Stefano Markidis, PDC

The DEEP-SEA project was successfully completed earlier this year, culminating in a final review meeting in April 2024. DEEP-SEA, or “DEEP—Software for Exascale Architectures”, has focused on creating an advanced programming environment for the next generation of European exascale systems, including JUPITER, the first European exascale supercomputer. The project has successfully adapted the software stack to support the highly heterogeneous computing and memory configurations expected in future high-performance computing (HPC) environments. One of DEEP-SEA’s main accomplishments has been adapting all levels of the software stack. This includes low-level drivers, computation and communication libraries, resource management systems, and programming abstractions with associated runtime systems and tools.

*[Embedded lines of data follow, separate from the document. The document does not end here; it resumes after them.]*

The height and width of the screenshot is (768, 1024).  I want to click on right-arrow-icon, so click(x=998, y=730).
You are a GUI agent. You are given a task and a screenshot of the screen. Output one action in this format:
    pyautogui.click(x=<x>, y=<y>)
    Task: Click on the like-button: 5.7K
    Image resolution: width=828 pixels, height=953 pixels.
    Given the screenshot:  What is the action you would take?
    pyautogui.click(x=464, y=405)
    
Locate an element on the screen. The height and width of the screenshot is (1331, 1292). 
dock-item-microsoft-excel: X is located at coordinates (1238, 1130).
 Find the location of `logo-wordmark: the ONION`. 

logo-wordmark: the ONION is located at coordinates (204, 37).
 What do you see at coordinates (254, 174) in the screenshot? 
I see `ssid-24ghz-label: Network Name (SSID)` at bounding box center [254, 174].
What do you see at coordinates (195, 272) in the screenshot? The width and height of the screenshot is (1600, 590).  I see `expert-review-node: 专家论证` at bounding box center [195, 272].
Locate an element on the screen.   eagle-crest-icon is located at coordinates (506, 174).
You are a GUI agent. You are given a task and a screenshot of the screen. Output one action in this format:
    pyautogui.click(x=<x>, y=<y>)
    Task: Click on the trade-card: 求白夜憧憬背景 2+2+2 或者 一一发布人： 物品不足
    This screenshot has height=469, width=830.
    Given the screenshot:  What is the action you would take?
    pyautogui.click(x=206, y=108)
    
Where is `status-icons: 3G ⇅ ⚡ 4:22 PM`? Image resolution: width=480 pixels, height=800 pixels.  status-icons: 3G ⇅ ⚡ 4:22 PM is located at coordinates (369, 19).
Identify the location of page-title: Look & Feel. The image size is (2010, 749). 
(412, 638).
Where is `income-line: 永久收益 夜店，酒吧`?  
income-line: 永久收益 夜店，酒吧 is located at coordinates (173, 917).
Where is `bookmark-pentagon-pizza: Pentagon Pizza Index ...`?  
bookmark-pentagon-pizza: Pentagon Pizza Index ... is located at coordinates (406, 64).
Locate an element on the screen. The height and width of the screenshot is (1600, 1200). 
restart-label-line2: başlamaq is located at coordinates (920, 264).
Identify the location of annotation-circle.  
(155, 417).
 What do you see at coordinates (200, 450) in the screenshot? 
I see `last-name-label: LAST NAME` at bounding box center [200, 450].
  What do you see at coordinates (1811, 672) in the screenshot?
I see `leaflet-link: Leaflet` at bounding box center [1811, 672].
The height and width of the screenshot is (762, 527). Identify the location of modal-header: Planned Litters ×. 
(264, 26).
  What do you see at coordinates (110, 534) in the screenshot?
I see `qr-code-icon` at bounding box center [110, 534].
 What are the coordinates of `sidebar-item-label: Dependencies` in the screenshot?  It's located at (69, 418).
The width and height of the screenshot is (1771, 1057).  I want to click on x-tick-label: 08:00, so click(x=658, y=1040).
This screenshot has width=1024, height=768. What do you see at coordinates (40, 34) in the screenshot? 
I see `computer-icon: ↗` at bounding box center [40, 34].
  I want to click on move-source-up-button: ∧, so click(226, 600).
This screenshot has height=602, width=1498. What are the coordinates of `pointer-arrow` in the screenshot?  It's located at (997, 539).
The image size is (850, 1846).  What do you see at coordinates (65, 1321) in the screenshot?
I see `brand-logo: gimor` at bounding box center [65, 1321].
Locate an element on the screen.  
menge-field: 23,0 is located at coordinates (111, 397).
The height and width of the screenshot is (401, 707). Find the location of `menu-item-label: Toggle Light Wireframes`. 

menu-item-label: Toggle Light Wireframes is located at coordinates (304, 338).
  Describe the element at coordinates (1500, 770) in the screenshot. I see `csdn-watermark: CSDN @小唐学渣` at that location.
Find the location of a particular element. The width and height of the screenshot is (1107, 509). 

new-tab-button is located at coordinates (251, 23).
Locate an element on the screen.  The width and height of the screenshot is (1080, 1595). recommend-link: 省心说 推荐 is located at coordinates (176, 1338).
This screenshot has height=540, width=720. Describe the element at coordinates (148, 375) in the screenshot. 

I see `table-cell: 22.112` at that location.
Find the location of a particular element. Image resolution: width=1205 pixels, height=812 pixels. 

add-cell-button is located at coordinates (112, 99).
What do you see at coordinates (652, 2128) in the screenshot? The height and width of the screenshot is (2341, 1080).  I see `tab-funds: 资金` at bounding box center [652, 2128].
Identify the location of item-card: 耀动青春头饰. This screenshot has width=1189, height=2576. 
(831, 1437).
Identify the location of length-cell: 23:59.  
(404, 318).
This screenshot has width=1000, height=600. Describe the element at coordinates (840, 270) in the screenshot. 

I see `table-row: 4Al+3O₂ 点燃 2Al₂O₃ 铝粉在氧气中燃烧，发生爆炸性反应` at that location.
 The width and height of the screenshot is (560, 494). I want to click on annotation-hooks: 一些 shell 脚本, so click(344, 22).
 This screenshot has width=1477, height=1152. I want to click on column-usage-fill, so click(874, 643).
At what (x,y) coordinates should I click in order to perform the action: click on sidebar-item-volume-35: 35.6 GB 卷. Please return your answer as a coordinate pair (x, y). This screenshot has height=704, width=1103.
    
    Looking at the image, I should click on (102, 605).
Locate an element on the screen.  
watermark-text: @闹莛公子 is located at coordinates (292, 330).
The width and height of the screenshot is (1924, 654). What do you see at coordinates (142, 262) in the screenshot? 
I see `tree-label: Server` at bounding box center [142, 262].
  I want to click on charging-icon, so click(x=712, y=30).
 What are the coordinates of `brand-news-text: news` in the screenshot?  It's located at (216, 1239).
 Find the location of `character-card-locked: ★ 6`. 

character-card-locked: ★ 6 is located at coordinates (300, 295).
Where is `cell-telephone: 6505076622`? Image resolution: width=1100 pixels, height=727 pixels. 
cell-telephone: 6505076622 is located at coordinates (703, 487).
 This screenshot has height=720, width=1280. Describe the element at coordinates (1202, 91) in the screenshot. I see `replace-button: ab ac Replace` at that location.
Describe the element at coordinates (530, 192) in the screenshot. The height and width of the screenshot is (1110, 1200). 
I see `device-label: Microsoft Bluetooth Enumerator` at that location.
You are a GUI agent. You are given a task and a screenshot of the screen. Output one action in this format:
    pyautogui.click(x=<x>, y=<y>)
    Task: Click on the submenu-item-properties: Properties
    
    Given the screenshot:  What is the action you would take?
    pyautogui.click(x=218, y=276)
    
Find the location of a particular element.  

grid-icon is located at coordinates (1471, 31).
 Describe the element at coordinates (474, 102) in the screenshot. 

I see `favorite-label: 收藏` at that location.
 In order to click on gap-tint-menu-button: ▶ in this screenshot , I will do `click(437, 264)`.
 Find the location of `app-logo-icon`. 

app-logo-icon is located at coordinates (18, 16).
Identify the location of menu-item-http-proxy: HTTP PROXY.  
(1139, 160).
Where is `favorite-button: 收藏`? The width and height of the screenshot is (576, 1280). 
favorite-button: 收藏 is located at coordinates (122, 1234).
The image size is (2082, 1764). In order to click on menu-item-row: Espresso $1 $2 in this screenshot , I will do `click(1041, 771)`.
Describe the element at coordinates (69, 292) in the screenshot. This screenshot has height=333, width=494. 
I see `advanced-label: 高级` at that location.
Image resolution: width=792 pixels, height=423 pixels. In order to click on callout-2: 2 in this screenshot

These components have been developed to ensure integration and optimisation across current and future European HPC architectures and systems. The KTH Royal Institute of Technology team involved in DEEP-SEA delivered tools and libraries, such as a Fast Fourier Transform (FFT) library based on the Data-Centric (DaCE) parallel programming framework for the GROMACS molecular dynamics code. This library enhances the performance and scalability of GROMACS simulations. Additionally, performance-portable matrix-multiply kernels have been developed for the Neko computational fluid dynamics (CFD) code, enabling efficient utilisation of the heterogeneous hardware configurations provided by future exascale systems. The insights and software technologies developed during DEEP-SEA will continue to influence the evolution of European exascale computing.